By Jeff Brady M.D., M.P.H.
Rear Admiral, U. S. Public Health Service
Director, AHRQ Center for Quality Improvement and Patient Safety
Twitter: @AHRQNews
To make health care safer, we have to know when harm happens. If information about a patient safety event is incomplete or doesn’t exist, providers can’t make the necessary changes to ensure that it doesn’t happen again. Clinicians are an important source of reports about harm that occurs in health care—or safety events—when they happen. But that’s just one perspective. It’s also important to capture and understand safety events from the perspective of the patient and family.
Health care is a complex endeavor. On the road to getting better, a patient may encounter several physicians, nurses, technicians, or other caregivers and could travel through various hospital units and care settings. The patient is the single common factor throughout all these transitions and episodes of care. This makes the perspective of the patient (or family member/caregiver) invaluable to understanding what happened when harm occurs. Patients and their families often see important aspects of care, including problems that may go unnoticed by others.
Understanding that the patient perspective is important to improving patient safety is the first step. The bigger challenge is understanding how to get that input in a constructive way that’s meaningful and not burdensome to patients, clinicians, or improvement experts. As with other efforts to improve patient safety, success depends on: (1) overcoming the difficulties of collecting useful feedback and (2) translating this information into knowledge that can lead to safer care.
This is the difficult challenge that AHRQ set out to address in its Health Care Safety Hotline project. In a recent report from this project, AHRQ-funded researchers explain how they developed and piloted a prototype to explore how to get the patient perspective—all while identifying and addressing practical operational issues that could make such a system scalable for use by others in their local communities.
The project has overcome many barriers, including early concerns that asking patients and families to report patient safety events would result in over-reporting that could overwhelm an already burdened clinical staff. There were also concerns that patients and families who lack clinical experience would find it difficult to identify clinical safety issues.
In our project, researchers worked with patients and families, clinicians, experts, patient advocates, and others to develop a prototype reporting system. The system was then pilot tested in two hospitals for about 15 months. Although the pilot didn’t generate as many reports as the researchers had hoped (37 were submitted), the reports provided the patient perspective—information that wasn’t otherwise available to the participating hospitals.
In the completed reports, nearly a quarter of patients cited a communication issue as a safety concern.

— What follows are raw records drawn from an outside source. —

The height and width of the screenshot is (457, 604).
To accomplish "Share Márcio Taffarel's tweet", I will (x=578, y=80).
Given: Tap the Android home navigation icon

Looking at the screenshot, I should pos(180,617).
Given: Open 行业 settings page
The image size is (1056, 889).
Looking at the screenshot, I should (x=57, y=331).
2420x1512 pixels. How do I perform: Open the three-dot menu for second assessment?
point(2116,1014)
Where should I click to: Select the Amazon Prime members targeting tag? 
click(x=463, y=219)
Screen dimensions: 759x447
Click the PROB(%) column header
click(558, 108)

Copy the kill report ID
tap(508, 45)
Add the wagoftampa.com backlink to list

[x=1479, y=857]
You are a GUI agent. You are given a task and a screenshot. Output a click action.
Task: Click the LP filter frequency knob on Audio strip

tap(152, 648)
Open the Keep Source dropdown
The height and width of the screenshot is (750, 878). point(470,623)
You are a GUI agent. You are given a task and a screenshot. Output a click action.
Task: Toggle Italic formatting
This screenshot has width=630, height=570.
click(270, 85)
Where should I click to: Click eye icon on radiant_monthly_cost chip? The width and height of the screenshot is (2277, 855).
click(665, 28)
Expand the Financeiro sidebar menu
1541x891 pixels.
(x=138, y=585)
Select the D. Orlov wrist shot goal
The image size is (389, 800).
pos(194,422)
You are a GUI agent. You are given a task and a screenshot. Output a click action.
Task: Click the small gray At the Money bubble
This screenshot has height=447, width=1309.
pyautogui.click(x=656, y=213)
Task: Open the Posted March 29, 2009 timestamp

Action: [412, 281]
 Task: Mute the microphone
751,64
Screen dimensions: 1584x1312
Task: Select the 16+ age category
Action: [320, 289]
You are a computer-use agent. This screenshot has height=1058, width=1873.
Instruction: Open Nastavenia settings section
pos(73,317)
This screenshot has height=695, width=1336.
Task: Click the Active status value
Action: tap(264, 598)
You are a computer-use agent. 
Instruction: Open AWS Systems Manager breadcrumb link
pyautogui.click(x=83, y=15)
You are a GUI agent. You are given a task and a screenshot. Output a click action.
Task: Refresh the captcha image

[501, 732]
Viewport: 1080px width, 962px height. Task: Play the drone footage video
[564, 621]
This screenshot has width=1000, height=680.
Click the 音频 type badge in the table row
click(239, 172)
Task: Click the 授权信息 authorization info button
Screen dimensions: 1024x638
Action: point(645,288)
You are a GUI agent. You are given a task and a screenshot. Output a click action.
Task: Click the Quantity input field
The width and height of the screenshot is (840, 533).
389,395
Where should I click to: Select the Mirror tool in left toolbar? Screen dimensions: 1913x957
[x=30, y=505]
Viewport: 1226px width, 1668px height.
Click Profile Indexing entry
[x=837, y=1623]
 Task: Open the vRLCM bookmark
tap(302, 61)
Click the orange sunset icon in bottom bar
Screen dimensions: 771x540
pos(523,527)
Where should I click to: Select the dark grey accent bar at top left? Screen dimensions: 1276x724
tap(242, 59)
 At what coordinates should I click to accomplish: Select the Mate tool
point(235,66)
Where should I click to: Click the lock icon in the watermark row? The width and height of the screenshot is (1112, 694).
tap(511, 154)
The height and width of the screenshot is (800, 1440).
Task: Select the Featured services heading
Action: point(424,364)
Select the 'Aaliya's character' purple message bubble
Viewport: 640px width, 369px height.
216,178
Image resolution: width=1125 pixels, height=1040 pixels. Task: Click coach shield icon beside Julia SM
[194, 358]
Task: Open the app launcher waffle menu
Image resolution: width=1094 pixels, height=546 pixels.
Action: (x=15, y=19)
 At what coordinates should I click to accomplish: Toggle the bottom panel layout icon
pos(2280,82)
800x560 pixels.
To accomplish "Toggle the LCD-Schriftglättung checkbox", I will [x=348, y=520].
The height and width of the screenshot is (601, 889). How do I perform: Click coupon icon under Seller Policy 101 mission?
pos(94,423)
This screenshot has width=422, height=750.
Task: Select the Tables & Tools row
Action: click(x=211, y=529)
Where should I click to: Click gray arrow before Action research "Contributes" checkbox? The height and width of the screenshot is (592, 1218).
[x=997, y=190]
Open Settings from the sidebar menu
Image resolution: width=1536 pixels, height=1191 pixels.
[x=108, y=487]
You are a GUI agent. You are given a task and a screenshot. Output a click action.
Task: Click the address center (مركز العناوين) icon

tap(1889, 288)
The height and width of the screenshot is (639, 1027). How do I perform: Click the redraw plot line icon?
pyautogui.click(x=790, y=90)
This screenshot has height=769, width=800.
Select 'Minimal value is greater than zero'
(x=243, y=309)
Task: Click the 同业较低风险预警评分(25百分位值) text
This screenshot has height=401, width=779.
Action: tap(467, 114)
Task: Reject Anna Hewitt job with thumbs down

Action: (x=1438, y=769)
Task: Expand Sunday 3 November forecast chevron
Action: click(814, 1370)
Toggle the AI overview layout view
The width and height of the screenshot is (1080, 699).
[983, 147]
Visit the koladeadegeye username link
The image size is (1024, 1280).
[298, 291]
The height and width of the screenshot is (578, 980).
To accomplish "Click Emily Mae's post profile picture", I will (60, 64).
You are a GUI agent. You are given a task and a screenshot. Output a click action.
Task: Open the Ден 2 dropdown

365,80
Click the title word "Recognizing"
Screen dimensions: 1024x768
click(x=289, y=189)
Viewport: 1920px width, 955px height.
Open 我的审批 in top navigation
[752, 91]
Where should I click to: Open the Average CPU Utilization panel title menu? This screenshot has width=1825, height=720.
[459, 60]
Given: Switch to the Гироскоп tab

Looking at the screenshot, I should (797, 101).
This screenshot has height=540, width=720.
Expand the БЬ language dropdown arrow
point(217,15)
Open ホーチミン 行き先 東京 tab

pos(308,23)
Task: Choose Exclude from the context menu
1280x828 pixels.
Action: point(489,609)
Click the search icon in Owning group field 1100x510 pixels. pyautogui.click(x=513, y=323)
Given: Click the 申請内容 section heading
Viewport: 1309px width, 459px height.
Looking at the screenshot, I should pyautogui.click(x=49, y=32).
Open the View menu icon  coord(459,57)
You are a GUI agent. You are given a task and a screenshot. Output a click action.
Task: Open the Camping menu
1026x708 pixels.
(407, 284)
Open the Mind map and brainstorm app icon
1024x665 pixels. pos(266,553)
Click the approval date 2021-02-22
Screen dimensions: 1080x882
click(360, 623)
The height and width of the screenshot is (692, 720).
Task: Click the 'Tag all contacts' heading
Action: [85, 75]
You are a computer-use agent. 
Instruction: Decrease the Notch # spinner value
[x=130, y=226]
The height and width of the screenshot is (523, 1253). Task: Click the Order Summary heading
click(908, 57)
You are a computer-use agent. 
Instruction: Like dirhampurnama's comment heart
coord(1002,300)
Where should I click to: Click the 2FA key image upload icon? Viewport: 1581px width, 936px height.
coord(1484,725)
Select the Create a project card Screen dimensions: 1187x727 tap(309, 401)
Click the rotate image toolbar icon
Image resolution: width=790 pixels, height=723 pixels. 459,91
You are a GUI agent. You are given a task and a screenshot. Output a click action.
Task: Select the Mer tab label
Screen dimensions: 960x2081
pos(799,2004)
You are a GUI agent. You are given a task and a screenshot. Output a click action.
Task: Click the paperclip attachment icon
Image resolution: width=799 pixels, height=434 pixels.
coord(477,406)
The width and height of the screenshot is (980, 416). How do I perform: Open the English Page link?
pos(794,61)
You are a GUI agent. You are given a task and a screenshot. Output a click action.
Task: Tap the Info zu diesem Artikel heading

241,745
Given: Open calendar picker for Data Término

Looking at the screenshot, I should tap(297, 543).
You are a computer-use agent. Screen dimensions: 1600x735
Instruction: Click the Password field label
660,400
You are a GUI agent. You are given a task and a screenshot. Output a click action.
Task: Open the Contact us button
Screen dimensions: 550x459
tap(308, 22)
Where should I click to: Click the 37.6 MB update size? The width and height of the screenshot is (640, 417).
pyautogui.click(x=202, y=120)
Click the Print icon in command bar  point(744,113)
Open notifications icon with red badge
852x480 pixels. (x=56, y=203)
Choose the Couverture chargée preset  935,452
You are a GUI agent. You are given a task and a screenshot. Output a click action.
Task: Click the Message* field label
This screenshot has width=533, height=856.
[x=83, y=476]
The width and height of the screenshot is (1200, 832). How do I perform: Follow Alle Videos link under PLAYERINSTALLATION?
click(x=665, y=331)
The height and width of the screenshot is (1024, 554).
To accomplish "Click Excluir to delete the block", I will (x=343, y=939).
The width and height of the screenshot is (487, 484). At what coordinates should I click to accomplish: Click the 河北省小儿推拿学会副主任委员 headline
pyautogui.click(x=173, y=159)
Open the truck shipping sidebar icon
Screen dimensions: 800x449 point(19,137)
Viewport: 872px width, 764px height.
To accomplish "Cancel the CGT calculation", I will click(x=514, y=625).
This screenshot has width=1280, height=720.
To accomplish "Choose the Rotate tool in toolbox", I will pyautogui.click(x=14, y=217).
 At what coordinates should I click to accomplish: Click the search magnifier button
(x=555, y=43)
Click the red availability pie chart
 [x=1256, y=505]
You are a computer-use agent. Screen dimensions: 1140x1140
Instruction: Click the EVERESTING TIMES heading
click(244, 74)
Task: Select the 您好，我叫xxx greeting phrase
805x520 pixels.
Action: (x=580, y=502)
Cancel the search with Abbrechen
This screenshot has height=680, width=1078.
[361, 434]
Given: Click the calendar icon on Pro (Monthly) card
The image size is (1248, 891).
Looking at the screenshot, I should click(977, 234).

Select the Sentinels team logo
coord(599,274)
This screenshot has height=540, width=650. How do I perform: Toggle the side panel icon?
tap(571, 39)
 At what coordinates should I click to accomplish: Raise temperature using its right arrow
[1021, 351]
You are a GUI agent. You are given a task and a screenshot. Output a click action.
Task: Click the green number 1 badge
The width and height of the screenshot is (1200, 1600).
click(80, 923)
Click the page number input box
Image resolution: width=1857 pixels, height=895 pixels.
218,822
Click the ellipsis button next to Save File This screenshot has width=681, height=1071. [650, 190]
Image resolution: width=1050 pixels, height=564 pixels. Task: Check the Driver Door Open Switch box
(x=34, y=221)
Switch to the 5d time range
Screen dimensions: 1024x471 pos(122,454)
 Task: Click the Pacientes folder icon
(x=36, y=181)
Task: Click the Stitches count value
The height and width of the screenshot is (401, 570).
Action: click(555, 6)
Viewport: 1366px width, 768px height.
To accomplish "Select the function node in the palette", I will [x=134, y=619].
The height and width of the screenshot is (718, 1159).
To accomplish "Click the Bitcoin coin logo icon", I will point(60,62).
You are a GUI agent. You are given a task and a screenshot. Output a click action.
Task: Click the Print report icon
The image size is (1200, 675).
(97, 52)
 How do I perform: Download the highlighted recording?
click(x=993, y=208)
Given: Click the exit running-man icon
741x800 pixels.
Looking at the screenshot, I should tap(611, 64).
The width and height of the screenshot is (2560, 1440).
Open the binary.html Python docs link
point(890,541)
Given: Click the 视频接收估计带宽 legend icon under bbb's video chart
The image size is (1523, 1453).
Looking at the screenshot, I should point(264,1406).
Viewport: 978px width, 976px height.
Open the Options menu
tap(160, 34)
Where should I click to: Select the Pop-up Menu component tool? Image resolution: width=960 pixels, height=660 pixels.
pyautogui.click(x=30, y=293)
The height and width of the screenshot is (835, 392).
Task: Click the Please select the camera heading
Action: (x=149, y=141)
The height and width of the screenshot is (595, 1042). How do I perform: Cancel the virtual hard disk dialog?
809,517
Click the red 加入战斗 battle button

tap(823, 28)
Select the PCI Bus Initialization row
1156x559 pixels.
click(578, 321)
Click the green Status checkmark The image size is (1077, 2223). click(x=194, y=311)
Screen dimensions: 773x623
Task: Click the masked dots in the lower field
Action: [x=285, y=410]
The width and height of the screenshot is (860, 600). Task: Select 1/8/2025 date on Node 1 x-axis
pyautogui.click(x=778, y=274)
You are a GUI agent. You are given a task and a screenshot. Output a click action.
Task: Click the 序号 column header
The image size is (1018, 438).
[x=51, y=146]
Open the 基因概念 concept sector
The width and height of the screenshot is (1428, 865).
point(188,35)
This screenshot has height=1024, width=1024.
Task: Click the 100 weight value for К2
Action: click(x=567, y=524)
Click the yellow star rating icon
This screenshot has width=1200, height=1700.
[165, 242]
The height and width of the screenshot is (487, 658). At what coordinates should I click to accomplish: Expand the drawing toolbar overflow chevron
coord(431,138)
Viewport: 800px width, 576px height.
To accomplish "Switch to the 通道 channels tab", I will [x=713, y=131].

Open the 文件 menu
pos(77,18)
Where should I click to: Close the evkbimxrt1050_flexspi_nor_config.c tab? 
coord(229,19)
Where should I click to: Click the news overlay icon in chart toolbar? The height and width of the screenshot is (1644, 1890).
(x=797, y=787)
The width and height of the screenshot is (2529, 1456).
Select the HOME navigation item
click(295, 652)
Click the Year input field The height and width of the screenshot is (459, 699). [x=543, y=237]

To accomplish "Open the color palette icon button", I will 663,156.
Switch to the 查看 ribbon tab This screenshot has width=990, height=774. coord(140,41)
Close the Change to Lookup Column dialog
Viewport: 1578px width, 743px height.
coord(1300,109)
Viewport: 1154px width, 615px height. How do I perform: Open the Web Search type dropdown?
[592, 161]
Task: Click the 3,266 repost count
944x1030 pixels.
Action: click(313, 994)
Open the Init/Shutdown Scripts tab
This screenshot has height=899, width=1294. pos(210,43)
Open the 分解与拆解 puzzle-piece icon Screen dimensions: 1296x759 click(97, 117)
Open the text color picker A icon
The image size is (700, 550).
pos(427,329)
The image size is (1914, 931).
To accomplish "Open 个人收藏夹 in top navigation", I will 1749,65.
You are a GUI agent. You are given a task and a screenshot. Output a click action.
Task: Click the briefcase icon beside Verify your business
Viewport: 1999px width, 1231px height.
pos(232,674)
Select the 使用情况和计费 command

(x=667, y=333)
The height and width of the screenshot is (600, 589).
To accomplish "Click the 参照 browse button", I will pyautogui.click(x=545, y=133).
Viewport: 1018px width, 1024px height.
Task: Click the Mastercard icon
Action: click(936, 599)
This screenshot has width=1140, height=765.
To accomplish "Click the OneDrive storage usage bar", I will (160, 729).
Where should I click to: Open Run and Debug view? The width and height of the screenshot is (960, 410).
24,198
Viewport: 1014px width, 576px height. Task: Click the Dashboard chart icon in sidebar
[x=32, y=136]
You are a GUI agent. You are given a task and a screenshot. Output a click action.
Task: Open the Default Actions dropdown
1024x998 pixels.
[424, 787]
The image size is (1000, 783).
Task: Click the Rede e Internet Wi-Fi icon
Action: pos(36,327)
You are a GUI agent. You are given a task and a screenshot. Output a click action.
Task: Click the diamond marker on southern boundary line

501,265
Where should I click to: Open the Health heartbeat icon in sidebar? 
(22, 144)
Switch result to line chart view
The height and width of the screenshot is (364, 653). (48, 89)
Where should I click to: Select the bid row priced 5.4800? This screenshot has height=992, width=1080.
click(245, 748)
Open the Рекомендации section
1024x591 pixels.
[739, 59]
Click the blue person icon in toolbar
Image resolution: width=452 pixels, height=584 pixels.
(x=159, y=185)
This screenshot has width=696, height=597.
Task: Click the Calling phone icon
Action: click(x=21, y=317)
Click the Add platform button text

Other commonly reported safety concerns included the health care environment, care coordination, process or documentation issues, and problems when being discharged. Of the 37 reported safety concerns, 23 affected the patient and about half of those resulted in harm that was classified as mild by the project team. Researchers on the team used the standard scale for grading harm that is a component of the AHRQ Common Formats, which are designed to standardize reporting of patient safety events. Circumstances that were cited in the reports included: mistakes involving a prescription drug or a test; mistakes related to a diagnosis or advice from a doctor, nurse, or other health care provider; and poor cleanliness or poor hygiene. Some reports included more than one mistake. The hospitals followed up with most of the patients who completed a report to get more information and determine how to resolve the concern and improve care.
The researchers also found that a patient safety event reporting system was not disruptive to existing health system operations. Contrary to concerns from the field, patient/family reporting did not increase clinician or facility burden.
Safety events aren’t the only place where communication could be improved, the researchers say. The report suggests that better outreach approaches and a user-friendly Web site might generate more patient involvement and increase the number of reports.
The report includes materials tested in the project as well as lessons learned. The forms, specifications, and other materials could be useful to others who are interested in developing their own patient safety reporting systems.
The goal of keeping patients safe merits the testing and refinement of a wide variety of approaches that could help improve patient safety. This research breaks new ground in a challenging area that’s critical to making our health care system safer—capturing the patient and family perspective in order to prevent patient safety events. AHRQ has long advocated for patients and families to be more engaged in their care through shared decisionmaking, asking questions of their clinician, and being active members of the health care team. Engaging patients and families in safety event reporting helps bring the unique patient perspective to bear in making care safer.